*Provided entries*
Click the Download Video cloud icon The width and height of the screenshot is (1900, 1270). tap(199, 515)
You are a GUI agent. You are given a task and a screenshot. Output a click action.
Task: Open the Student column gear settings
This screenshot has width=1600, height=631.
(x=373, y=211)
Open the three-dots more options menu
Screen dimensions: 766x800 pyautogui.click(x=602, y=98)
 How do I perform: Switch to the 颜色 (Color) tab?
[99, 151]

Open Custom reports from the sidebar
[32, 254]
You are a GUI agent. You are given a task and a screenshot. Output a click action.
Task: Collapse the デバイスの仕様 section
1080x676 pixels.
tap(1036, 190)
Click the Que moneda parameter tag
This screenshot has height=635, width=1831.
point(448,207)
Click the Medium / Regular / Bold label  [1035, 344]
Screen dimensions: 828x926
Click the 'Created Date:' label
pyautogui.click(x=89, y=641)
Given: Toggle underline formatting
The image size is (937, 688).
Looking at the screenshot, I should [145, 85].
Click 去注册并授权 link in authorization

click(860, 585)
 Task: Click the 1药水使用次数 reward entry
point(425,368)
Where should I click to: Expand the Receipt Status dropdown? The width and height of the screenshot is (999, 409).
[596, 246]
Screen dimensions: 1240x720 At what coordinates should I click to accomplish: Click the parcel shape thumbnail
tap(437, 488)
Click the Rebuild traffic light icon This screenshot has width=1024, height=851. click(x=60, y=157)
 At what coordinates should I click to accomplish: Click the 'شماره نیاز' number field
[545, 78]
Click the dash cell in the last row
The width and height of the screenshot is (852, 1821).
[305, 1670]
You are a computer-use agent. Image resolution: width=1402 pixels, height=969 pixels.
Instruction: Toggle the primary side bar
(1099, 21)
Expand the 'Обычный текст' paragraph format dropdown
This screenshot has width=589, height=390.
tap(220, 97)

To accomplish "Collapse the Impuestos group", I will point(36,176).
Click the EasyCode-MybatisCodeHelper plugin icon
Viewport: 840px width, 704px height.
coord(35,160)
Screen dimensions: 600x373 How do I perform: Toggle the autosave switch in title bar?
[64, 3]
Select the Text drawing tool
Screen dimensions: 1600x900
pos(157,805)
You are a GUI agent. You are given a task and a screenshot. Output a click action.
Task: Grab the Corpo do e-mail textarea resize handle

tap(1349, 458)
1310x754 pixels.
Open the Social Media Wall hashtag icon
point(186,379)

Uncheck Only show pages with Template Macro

*Assignment*
Only the lines above from the line containing "Where should I" through the line containing "Click the Rebuild" should be retyped, exactly and with both ends included.

*Task solution*
Where should I click to: Expand the Receipt Status dropdown? The width and height of the screenshot is (999, 409).
[596, 246]
Screen dimensions: 1240x720 At what coordinates should I click to accomplish: Click the parcel shape thumbnail
tap(437, 488)
Click the Rebuild traffic light icon This screenshot has width=1024, height=851. click(x=60, y=157)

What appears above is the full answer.